_EXERCISE OBJECTIVE:_ Only the count should appear in your answer: how many lines of the data below contain the word "agent"?

_ _ _

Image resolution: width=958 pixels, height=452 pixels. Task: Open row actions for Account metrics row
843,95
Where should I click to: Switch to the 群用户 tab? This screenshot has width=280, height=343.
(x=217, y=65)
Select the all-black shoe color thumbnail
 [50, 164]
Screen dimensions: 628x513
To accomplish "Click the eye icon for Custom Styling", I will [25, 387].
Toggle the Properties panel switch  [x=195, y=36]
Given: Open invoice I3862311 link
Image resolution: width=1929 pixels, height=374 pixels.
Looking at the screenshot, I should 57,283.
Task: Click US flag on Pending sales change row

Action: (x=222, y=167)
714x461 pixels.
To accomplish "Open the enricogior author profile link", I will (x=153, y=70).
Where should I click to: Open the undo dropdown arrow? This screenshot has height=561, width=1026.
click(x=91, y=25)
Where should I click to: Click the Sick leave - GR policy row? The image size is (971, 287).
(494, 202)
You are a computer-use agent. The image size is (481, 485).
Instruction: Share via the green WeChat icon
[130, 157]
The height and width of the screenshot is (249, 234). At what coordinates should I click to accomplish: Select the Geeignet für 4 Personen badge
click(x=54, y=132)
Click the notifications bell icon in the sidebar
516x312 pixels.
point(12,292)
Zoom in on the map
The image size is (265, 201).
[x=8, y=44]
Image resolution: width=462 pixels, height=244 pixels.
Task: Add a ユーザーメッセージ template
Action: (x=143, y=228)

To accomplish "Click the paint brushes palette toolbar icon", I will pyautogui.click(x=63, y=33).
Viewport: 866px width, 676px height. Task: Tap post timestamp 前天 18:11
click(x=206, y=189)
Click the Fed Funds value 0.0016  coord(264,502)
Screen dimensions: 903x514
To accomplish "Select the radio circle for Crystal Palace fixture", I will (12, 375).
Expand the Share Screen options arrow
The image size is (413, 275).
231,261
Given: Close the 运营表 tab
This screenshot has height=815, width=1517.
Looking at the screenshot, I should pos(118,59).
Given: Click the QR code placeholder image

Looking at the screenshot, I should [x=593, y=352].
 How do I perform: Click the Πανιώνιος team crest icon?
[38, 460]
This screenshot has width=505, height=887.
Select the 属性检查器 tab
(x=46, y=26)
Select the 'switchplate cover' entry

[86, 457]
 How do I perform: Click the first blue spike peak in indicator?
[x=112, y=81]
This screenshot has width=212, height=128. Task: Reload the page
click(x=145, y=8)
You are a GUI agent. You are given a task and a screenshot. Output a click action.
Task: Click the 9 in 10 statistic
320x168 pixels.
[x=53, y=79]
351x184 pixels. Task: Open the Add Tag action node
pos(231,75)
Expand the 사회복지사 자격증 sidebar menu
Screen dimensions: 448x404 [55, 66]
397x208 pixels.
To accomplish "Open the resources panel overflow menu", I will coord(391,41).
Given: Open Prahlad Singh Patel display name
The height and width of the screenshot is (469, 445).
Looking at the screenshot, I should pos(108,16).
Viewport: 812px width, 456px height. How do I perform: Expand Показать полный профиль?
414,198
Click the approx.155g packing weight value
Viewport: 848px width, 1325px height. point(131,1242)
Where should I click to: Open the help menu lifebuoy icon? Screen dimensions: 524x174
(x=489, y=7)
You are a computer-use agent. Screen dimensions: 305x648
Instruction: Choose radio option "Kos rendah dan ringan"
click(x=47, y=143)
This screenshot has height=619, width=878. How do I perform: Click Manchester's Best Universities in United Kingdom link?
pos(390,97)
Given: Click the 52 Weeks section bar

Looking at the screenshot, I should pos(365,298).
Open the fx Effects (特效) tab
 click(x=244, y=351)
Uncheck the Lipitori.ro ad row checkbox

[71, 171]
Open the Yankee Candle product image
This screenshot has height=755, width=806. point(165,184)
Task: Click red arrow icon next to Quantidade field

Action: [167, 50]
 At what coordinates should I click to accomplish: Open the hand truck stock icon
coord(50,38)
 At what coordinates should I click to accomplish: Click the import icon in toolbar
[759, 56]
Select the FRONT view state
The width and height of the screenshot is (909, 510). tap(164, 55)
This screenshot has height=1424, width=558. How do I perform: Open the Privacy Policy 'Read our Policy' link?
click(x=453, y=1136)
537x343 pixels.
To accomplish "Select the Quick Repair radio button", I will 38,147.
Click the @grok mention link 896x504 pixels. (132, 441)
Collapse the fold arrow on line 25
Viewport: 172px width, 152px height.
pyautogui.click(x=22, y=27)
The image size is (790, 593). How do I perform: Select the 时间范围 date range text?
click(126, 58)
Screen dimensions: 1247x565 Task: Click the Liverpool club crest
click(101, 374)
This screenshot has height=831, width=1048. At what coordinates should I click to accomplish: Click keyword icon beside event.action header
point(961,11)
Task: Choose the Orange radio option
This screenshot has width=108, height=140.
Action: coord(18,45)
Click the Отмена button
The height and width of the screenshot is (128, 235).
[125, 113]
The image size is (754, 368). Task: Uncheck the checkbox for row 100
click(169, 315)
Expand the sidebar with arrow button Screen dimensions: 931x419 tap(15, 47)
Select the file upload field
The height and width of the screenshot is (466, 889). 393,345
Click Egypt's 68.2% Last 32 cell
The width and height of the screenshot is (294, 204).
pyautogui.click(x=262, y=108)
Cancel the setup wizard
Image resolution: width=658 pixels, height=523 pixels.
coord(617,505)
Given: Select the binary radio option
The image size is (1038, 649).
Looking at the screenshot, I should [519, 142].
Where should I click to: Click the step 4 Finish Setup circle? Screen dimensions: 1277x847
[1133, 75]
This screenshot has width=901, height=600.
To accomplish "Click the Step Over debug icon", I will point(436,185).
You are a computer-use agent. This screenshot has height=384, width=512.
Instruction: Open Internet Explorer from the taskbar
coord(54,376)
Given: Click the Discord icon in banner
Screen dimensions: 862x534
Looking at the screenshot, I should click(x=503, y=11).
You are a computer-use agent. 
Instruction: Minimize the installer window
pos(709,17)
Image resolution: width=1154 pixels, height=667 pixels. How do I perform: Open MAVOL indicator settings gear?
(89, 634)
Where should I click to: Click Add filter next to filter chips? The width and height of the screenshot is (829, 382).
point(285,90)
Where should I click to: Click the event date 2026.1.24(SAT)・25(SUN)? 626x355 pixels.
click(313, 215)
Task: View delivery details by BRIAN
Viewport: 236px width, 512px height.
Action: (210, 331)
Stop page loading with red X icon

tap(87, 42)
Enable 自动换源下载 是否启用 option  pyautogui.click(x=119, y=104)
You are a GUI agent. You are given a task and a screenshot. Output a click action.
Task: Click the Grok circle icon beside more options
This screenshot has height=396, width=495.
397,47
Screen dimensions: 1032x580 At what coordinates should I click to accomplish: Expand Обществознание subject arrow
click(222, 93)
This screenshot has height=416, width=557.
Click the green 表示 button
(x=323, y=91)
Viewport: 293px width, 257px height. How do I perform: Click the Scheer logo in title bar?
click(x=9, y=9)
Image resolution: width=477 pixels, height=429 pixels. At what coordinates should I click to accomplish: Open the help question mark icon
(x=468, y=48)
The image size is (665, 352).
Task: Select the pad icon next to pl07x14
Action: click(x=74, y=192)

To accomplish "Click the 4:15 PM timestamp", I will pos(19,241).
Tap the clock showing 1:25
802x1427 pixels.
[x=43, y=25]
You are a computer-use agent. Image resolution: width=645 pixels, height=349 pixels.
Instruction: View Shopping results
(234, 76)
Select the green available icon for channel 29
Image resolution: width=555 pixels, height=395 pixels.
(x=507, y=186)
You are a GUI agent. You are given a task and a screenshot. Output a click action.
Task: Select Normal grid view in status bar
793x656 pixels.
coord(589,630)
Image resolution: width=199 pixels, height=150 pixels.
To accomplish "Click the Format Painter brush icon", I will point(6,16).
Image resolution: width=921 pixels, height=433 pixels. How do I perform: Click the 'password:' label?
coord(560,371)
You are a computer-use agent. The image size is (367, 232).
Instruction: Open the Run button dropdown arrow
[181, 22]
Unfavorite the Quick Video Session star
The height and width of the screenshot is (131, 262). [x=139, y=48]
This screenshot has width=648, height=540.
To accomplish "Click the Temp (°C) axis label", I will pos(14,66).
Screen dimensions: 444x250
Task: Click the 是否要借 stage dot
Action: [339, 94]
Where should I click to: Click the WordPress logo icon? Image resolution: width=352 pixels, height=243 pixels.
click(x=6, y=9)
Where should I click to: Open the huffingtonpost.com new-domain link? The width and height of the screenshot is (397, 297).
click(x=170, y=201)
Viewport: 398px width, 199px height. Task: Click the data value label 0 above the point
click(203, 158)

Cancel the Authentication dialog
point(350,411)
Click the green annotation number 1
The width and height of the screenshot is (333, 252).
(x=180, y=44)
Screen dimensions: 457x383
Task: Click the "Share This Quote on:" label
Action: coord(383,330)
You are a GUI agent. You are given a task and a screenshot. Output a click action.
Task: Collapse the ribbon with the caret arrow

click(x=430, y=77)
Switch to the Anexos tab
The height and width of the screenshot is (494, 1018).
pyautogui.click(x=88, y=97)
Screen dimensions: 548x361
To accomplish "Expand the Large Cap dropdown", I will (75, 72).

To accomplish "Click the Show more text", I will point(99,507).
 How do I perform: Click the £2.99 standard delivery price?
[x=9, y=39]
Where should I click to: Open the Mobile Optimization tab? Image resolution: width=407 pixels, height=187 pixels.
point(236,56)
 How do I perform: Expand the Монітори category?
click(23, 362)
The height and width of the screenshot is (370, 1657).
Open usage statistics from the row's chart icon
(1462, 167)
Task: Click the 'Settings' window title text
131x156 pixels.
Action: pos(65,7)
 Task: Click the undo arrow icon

_ _ _

_YOUR RESPONSE:_ 10